Start of Data provided

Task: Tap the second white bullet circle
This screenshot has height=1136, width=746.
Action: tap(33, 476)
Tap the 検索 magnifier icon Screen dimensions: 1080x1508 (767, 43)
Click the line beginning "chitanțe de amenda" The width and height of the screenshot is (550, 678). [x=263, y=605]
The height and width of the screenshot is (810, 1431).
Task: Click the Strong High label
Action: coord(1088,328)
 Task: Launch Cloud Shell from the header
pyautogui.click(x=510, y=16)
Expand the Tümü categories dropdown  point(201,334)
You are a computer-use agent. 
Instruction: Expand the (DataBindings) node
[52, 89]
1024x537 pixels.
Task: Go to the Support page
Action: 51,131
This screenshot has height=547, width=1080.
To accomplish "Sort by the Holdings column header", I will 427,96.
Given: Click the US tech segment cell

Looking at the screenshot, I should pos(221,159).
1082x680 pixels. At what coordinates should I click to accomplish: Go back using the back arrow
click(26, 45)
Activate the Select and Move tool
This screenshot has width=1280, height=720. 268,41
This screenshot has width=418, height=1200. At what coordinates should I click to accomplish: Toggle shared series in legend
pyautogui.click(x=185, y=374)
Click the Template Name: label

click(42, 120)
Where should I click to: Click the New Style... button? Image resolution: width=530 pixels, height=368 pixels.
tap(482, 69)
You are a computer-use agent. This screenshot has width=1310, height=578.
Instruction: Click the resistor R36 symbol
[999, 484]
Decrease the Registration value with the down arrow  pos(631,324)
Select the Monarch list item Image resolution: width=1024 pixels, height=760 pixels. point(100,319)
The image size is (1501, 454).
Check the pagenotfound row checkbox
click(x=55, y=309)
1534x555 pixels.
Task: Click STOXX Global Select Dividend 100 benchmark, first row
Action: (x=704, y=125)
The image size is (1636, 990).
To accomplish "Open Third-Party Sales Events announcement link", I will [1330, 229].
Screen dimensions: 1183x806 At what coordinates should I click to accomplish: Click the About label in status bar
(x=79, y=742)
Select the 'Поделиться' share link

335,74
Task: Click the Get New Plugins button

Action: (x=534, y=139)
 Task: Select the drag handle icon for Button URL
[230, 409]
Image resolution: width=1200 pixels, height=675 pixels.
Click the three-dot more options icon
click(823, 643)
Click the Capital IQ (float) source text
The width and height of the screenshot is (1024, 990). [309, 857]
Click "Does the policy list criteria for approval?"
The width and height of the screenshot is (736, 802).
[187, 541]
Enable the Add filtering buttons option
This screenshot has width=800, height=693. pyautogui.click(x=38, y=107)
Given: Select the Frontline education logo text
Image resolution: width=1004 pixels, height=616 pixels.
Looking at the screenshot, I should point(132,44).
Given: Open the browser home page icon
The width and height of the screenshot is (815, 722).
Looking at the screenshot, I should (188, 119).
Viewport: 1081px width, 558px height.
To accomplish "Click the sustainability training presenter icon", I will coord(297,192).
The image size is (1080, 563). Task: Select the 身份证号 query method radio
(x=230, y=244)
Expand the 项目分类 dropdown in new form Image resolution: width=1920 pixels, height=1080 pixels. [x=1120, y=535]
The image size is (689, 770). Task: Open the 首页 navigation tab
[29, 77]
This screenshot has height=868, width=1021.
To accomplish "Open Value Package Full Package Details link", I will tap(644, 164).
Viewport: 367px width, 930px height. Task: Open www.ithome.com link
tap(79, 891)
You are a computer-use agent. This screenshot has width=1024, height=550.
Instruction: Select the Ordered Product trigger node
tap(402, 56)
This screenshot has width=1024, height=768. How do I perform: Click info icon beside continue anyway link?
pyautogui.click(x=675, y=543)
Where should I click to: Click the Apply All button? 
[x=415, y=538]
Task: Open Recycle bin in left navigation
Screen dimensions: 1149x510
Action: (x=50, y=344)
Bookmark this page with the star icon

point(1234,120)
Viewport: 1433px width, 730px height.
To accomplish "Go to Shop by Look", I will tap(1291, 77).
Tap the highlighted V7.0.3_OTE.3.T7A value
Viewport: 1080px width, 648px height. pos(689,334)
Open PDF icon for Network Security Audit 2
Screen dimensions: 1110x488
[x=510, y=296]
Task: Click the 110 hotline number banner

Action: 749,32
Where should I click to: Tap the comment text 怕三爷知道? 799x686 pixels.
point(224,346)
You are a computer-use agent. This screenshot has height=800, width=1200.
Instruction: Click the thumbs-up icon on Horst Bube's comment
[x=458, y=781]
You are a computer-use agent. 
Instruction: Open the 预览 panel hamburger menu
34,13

End of Data provided

• Task brief: Filter the records above down to the lines containing "dropdown".

• Result of the exercise:
Expand the Tümü categories dropdown  point(201,334)
Expand the 项目分类 dropdown in new form Image resolution: width=1920 pixels, height=1080 pixels. [x=1120, y=535]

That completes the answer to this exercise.